UNICEF’ten Severine Jacomy Vite, ayrımcılık ile mücadelede UNICEF'in nasıl bir yöntem izlediğini aktardı. Farklı ayrımcılık türlerine karşı özel önlemler alabilmek için veri toplama çalışmalarının gerekliliğine değindi. Ayrımcılıkla mücadelenin politikalara yansıması için STÖ’lerin ulusal hak enstitüleriyle çalışmasının önemini vurguladı.
Romanya eşitlik biriminden Başbakan'a ayrımcılık cezası
Konferansın ikinci panelinde AB üyelik sürecinde olan ve yeni üye ülkelerde ayrımcılıkla mücadele politikalarının nasıl oluşturulduğu ve uygulandığıyla ilgili deneyimler paylaşıldı.

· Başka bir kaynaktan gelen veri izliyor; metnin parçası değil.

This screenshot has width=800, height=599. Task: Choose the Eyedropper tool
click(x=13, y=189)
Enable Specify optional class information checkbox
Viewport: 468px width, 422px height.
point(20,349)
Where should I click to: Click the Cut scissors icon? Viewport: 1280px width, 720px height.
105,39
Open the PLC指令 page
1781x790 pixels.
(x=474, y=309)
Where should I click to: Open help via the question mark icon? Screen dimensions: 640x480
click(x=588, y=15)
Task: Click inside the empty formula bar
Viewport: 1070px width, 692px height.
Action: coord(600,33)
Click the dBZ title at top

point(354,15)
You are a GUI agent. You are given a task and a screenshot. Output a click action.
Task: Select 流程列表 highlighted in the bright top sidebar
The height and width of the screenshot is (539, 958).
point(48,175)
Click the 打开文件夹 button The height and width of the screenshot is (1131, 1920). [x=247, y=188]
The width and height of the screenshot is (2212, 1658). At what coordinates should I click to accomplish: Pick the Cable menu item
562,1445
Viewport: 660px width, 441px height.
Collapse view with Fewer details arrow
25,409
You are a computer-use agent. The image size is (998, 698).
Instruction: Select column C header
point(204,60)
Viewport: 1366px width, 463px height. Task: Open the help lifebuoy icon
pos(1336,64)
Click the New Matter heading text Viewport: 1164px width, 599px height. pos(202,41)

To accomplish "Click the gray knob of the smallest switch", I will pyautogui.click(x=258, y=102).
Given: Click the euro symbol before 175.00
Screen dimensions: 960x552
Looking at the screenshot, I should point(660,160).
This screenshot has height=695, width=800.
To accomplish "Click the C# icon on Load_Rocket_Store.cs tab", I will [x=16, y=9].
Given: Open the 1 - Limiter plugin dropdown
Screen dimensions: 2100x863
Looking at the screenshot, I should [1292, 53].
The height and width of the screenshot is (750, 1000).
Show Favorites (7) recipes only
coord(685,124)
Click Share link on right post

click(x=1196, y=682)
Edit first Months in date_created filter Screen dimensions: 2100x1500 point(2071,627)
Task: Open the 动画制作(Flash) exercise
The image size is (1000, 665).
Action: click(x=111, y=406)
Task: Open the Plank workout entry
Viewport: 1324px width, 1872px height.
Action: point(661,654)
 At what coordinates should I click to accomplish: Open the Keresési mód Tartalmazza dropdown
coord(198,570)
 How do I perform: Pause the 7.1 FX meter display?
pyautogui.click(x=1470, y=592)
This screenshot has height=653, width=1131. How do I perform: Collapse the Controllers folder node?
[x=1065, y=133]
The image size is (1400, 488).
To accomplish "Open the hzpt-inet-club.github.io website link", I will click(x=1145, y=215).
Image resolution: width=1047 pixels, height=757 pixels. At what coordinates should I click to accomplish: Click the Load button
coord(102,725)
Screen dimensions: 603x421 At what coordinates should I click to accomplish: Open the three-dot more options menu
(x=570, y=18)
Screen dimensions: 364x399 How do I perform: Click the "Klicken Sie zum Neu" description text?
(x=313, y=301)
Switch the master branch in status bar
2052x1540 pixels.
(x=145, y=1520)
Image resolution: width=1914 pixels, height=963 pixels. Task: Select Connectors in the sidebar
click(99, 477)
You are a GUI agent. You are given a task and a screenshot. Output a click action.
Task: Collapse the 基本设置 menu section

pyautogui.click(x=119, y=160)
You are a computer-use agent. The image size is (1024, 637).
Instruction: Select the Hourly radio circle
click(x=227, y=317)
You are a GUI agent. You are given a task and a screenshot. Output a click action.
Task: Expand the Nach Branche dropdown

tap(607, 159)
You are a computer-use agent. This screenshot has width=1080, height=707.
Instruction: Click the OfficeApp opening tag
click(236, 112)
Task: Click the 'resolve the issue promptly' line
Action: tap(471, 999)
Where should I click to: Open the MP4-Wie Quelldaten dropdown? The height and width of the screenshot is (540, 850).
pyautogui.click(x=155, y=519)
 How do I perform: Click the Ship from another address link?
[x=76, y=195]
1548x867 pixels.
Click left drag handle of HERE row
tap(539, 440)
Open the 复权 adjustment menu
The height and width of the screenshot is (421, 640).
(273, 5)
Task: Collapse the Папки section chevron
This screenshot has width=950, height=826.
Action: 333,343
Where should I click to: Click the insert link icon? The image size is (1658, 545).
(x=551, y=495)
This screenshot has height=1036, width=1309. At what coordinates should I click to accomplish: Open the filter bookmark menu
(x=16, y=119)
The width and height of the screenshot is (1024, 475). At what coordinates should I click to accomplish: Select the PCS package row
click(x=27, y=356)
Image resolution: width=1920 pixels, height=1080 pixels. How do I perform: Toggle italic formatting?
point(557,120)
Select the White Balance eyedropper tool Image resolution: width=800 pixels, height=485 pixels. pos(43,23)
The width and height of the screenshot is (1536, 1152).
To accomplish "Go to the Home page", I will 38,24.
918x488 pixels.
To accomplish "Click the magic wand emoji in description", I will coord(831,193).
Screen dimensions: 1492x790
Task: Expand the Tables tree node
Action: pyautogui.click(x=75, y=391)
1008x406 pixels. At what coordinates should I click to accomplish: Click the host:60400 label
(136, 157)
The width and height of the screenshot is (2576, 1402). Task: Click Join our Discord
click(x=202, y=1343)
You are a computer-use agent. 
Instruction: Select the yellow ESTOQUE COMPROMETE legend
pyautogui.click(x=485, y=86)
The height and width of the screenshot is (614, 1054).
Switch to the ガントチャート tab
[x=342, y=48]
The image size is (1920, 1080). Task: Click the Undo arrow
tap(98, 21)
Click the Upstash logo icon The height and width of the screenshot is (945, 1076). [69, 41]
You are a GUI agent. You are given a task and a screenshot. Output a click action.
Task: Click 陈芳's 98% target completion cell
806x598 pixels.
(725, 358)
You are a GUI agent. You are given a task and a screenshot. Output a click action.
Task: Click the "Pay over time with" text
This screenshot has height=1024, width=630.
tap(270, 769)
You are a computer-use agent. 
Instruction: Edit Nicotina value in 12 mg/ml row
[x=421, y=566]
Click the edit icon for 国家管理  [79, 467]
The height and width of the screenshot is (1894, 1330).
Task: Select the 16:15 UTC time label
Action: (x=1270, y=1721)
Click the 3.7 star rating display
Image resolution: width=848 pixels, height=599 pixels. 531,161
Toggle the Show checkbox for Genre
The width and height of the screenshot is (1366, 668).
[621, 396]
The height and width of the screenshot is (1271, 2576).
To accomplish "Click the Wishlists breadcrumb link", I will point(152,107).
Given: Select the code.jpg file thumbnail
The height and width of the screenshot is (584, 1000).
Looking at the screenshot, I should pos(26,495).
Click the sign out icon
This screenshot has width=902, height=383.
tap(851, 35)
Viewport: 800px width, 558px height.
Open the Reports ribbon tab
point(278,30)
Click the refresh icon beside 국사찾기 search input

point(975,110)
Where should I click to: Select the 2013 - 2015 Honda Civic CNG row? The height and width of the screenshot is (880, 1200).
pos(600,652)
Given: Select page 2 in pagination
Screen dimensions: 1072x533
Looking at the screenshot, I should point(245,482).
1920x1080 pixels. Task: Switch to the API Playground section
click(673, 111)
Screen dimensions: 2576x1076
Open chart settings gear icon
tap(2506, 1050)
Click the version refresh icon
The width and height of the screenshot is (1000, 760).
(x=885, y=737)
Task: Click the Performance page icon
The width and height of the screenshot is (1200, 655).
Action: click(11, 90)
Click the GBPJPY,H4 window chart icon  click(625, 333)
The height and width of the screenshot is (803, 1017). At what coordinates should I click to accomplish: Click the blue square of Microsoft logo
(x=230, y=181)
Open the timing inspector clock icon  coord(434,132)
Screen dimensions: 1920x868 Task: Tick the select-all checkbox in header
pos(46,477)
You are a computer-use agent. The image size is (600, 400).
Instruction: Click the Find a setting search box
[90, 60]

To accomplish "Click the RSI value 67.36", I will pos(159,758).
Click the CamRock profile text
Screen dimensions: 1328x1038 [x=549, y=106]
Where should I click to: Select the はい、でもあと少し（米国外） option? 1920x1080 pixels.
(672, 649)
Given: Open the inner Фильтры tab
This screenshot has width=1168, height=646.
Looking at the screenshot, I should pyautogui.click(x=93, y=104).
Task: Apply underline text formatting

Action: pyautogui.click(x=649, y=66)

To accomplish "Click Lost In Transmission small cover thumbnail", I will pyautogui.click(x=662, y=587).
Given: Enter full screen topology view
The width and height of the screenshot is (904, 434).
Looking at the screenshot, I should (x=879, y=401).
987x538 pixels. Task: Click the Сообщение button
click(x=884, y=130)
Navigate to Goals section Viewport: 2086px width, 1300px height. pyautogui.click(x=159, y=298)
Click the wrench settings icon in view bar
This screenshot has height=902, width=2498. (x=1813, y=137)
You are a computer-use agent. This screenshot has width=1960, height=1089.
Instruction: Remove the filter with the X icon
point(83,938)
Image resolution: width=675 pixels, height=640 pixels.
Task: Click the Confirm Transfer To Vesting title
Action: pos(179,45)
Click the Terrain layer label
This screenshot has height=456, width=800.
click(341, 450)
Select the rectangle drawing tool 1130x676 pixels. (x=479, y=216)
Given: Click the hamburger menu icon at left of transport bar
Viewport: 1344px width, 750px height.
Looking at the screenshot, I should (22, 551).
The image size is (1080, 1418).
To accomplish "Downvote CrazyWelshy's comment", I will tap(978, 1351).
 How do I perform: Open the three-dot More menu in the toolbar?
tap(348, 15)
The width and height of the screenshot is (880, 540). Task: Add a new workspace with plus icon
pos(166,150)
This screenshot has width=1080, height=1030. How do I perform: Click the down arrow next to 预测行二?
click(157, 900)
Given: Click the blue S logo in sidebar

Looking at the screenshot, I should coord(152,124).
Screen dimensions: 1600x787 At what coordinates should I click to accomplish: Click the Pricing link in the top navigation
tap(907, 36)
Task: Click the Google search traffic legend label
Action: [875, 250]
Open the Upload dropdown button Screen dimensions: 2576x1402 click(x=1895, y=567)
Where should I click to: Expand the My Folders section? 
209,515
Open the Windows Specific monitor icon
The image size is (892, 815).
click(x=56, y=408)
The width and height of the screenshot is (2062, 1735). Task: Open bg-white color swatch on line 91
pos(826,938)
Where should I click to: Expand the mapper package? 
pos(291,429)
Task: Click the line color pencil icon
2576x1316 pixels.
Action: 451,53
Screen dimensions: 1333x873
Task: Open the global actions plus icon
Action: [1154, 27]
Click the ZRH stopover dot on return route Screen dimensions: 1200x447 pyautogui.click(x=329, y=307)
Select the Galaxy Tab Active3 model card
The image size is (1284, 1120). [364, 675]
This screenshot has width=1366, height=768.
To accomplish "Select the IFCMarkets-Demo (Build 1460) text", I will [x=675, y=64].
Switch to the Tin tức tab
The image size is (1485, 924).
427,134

Romanya Ayrımcılıkla Mücadele Ulusal Konseyi’nden Istvan Haller, ayrımcılığa karşı mevzuatı ve 2012’de kurulan eşitlik biriminin nasıl oluşturulduğunu ve nasıl işlediğini anlattı. Ülkede çok kapsamlı bir ayrımcılık mevzuatı oluşturulduğunu söyledi, "Göz renginiz nedeniyle ayrımcılığa uğradığınızda dahi bu mevzuat sayesinde mücadele edebilirsiniz" dedi.
Mevzuatların yaptırımlar olmadan yeterli olmadığını ifade eden Haller, bütünsel bir yaklaşım için her türlü ayrımcılığı kapsayan tek bir mevzuat ve tek bir eşitlik birimi kurduklarını ve bu birime geniş yetkiler tanındığını ifade etti.
“Mesela Roman bir kadın ayrımcılığa uğradığında ırkçılıkla ilgili birime mi, yoksa cinsiyet eşitsizliğiyle ilgili birime mi gidecek? Bu gibi soruların ardından kapsayıcı tek bir birim oluşturmaya karar verdik.
“Romanya büyük bir ülke ve aslında insanlara yakın olmak gerekiyordu çünkü insanlar sorunlarını çözmek için başkente gelmek zorunda kalmamalı. Ama bütçe sıkıntıları nedeniyle bunu sadece iki yerde gerçekleştirebildik.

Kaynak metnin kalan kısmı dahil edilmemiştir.